En medio de las ruinas, un impasible Sayëan observaba a la mujer y sus guerreros mientras estos le rodeaban a él y su padre. A su vez, desconcertados y tensos, los guerreros de Sayëan rodeaban al pequeño grupo de intrusos en espera de una orden de su comandante.

- ¿Y bien? ¿Vamos a comportarnos como seres civilizados o empezamos a dispararnos? - El tono, entre risueño y seductor, no daba pistas sobre cual de las dos opciones prefería. Sayëan temía que pudiesen ser ambas.

- Tal vez debiera disparar... - gruñó el Señor Espectral alzando el cañón shúriken.

- ¿Dispararías a tu propia hija, Viejo? ¿O es que tu estancia en ese ataud de Hueso Espectral ha deshecho todos los lazos de sangre que nos unen?

- ¡Tú no eres...! - El Señor Espectral dio un paso amenazador haciendo que la escolta de la mujer se pusiese en guardia.

- ¡Basta Padre! - Sayëan reprimió la ira del Viejo Haq alzando la mano - ¡Y tú, sé más respetuosa o seré yo quien olvide esos lazos! - A pesar del aire despreocupado de la mujer, esta se tensó al oir el tono de Sayëan. Lentamente se acercó a él mientras con un gesto indicaba a sus guerreros que bajasen las armas.

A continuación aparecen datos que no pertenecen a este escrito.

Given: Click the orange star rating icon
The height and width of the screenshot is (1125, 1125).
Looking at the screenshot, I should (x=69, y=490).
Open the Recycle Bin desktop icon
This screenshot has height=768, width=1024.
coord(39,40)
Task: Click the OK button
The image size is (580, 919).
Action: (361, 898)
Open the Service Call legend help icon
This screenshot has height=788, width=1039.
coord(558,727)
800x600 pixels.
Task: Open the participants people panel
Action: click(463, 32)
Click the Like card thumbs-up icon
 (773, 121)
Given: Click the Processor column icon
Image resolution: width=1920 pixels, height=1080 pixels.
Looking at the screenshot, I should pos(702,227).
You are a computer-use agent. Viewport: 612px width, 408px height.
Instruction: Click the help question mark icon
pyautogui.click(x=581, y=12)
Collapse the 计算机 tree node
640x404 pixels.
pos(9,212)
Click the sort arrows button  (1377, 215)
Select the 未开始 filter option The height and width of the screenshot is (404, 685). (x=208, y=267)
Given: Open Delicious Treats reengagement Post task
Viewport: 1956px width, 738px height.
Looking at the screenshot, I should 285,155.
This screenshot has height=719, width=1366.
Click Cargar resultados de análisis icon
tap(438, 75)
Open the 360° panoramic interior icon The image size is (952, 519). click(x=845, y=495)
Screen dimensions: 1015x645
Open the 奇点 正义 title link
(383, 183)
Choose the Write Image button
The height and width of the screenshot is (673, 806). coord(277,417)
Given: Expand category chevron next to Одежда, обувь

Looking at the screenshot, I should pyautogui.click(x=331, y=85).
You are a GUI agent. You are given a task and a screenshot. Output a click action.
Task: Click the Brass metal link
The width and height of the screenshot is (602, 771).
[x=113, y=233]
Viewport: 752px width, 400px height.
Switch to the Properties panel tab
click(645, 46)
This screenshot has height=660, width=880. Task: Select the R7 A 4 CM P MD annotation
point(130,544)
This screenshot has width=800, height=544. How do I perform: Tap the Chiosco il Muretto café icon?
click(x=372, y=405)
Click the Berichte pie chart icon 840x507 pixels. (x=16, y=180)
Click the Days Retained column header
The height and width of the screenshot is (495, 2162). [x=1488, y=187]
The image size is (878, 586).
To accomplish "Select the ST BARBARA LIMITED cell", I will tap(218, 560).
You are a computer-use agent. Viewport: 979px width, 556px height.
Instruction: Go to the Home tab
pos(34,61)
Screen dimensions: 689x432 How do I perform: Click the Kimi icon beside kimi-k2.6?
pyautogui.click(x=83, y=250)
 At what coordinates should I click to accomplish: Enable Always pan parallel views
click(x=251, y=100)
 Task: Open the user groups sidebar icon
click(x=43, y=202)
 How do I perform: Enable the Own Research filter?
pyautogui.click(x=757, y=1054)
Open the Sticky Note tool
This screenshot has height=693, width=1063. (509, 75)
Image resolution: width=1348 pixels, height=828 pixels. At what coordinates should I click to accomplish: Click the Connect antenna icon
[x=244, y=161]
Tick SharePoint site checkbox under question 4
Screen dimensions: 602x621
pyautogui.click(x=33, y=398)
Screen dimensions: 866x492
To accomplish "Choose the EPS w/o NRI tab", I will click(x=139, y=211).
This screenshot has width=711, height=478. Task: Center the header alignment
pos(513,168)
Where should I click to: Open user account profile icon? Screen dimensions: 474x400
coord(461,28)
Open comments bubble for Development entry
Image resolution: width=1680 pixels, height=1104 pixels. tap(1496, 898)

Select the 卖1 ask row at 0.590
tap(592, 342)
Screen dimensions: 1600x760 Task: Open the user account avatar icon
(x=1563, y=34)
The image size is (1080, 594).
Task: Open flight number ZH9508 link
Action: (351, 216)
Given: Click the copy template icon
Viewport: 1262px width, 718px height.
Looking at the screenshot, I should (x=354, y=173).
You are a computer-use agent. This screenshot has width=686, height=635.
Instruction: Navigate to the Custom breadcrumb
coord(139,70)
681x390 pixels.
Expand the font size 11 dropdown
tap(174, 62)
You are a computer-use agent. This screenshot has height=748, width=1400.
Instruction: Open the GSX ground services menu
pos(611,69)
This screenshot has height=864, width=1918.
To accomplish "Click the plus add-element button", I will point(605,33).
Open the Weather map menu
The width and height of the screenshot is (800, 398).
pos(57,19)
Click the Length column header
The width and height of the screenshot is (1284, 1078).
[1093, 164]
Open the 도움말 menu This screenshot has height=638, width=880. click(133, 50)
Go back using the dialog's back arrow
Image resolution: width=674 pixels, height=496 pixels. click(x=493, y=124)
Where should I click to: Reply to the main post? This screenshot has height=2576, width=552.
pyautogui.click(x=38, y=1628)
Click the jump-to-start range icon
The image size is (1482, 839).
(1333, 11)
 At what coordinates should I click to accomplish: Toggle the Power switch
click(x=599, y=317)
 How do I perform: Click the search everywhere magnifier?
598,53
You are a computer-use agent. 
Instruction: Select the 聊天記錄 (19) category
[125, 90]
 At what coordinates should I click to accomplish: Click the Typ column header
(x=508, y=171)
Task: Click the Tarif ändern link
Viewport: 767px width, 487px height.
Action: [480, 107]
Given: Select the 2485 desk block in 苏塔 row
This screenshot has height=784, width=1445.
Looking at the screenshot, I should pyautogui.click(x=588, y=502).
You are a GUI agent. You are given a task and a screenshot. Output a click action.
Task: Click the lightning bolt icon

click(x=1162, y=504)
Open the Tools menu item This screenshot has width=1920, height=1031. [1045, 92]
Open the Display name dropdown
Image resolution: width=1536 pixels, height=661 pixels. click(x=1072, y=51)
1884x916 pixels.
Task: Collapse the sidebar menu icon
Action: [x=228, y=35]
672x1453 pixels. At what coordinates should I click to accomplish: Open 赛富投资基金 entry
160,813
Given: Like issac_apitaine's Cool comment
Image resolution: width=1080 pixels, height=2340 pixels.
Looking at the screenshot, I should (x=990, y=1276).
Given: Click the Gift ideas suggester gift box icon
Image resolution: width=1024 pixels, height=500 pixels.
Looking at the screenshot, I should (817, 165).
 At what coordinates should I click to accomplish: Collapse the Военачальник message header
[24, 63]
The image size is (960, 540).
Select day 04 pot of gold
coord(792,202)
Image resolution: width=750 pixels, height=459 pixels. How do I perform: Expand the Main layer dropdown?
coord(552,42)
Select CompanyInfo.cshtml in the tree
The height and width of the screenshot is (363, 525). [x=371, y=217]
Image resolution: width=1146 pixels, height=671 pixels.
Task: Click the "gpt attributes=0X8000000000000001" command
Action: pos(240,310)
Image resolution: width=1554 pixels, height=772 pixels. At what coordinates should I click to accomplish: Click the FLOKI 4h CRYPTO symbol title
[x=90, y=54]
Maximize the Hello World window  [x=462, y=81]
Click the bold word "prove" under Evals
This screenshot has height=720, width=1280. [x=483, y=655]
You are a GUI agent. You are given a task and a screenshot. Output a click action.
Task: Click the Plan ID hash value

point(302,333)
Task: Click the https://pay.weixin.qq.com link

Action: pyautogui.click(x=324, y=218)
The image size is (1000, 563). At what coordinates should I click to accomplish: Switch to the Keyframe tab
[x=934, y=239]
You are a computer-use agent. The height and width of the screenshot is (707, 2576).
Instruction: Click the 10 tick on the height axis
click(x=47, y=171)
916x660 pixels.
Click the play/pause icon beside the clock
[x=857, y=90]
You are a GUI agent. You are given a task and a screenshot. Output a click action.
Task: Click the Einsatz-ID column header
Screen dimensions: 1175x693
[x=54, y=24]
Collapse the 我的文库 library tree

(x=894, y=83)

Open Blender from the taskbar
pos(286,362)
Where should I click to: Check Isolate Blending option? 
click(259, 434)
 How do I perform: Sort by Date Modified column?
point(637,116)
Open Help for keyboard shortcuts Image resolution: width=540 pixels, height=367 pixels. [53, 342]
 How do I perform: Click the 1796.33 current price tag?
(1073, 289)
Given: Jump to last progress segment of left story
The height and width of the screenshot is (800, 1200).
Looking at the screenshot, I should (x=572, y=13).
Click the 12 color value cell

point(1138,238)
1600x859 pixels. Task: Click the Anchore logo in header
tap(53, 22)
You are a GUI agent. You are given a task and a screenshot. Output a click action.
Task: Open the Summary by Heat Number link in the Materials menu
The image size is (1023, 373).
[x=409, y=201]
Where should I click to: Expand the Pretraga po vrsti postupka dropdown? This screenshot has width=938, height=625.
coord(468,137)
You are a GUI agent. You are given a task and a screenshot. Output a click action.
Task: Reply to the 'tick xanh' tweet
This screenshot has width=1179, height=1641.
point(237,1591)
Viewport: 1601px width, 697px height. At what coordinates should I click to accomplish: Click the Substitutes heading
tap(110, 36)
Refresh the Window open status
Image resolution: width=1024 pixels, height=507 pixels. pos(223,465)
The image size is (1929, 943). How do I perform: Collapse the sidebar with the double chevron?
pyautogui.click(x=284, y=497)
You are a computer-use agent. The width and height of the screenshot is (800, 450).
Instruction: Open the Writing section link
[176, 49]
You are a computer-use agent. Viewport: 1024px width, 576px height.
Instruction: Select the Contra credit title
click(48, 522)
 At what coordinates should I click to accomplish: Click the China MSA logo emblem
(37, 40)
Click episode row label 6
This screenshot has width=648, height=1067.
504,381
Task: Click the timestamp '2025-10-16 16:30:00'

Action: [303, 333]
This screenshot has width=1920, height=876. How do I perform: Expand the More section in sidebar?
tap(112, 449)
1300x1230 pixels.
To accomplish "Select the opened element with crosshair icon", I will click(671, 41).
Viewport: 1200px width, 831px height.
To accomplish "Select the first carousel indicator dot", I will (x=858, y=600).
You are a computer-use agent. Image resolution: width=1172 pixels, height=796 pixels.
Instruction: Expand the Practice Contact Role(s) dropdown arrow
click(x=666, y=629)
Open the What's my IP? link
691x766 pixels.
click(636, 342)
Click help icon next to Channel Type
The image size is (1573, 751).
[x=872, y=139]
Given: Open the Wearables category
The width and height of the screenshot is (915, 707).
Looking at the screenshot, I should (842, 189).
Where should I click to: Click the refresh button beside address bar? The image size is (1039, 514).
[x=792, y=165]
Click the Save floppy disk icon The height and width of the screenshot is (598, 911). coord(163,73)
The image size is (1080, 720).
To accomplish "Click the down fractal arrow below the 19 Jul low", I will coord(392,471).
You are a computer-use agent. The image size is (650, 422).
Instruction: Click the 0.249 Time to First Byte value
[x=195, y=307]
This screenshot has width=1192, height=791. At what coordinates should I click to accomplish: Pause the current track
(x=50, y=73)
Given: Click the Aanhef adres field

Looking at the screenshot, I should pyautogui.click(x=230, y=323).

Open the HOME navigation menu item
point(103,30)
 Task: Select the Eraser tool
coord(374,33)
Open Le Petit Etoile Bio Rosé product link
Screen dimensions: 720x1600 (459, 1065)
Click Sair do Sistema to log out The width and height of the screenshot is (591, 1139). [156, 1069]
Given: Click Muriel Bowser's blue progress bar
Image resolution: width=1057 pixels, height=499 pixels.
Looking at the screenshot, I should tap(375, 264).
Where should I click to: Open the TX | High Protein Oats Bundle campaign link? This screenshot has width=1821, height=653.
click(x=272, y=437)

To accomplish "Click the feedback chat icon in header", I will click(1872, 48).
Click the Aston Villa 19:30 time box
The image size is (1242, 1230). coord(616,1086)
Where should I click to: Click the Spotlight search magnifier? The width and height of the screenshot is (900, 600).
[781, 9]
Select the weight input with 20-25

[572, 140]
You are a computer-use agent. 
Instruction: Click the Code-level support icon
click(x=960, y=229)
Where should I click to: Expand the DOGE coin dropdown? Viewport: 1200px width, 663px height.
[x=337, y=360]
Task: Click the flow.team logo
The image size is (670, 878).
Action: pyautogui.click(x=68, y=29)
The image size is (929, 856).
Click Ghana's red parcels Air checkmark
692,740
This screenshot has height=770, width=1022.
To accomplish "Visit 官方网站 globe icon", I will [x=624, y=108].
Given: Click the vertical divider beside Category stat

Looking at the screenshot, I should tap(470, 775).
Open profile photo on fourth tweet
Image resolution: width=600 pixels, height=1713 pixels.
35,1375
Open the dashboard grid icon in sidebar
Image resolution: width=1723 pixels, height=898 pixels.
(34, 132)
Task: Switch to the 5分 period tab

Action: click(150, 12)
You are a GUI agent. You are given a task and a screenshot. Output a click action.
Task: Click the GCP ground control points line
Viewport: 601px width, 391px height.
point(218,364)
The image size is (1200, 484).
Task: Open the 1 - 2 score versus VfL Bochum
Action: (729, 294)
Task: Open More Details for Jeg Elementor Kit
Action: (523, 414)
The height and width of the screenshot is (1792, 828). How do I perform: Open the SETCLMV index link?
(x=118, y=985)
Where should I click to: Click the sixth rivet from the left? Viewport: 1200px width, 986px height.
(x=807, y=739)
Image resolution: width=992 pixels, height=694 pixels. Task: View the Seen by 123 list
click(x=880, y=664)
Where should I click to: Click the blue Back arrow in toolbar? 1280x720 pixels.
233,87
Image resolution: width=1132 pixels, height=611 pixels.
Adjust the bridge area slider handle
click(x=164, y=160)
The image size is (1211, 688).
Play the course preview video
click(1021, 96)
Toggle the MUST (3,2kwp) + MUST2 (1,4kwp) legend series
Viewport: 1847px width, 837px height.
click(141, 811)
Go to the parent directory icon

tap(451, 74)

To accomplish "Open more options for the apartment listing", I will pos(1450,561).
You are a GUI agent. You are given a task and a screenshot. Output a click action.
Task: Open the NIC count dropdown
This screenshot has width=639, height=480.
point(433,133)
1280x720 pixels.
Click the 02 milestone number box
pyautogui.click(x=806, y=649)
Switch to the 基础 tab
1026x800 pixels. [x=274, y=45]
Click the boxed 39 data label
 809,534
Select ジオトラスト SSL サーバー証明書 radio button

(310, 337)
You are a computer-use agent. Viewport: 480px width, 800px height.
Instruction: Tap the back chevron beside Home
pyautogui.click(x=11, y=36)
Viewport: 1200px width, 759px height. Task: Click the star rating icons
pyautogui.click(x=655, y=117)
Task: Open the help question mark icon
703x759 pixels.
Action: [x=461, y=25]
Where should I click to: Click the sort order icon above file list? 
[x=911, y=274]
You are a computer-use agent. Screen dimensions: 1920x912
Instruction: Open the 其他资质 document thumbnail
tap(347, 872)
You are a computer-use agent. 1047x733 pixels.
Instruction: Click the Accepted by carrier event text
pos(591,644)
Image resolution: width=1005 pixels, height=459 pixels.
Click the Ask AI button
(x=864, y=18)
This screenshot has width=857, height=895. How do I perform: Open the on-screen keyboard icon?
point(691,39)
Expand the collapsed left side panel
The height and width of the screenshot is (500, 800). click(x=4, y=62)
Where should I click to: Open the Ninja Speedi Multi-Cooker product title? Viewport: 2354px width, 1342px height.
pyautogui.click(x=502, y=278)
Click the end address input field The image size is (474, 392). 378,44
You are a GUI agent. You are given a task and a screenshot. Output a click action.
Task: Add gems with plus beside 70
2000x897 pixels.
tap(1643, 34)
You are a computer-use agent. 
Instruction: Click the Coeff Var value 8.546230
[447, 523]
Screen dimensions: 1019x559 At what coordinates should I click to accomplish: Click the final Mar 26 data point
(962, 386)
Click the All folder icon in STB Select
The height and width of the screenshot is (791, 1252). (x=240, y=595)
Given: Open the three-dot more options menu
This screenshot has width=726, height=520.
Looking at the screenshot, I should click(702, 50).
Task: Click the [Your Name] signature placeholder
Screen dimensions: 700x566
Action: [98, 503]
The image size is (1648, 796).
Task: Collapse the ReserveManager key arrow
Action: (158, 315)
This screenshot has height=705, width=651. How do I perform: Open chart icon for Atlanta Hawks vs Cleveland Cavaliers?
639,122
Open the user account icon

- Veo que has cambiado, Hermano... - Sayëan frunció el ceño, alegrándose de que su yelmo le ocultase el rostro. - Mis disculpas, Padre. No quería ofenderos - dijo respetuosamente al Señor Espectral.

- ¿Qué haces aquí? No creo que hayas venido para presentar tus ’respetos’ - preguntó Sayëan en un claro tono de reproche. - Deja esas vacías disculpas y habla.

- Sabes muy bien para qué he venido, Sayëan. No eres el único que habla con los Danzarines - Sayëan apretó los dientes. ¿Con qué derecho mezclaban a su hermana?

- ¿Intentas decirme que vienes a ayudar después de... de eso en lo que te has convertido? - Sayëan abarcó con un gesto al grupo de intrusos. - Los tuyos no destacan por su generosidad para con los demás.

- Estos a los que tanto desprecias también son tus congéneres... - se interrumpió cuando Sayëan la hizo callar alzando la mano bruscamente.

- No somos como ellos...

- ¿Entonces para qué estás aquí? - preguntó con sorna.

- Los Humanos...

- ...los Humanos no están preparados para controlar el Talismán - le interrumpió su hermana. - Y has venido a arrebatárselo. - Sayëan vaciló un instante. - ¿Lo ves? Estamos aquí por las mismas razones.

- No comparto tus métodos...

- No puedes culparme por disfrutar con lo que hago. En el fondo tú también lo haces, Primer Guardián.

- No permitiré que te hagas con el Talismán.

- Por supuesto que no, puedes quedártelo. Es lo que quieres, ¿no? Al fin y al cabo yo sólo quiero que los Humanos no se hagan con él.

- ¿Y por qué habría de creerte?

- Porque tienes mi palabra... y porque me necesitas.

- ¿Necesitarte? ¿Para qué?

Súbitamente el Cielo respondió a Sayëan. Los truenos hicieron retumbar su cuerpo y miró hacia arriba. Sin embargo en lugar de relampagos y nubes negras fueron otros signos de tormenta los que pudo contemplar. Inconfundibles estelas de fuego atravesaban la atmósfera provinientes del espacio mientras el espeso aire transmitía la onda de choque provocada por la reentrada atmosférica. Al cabo de unos segundos sintieron los primeros impactos contra el suelo.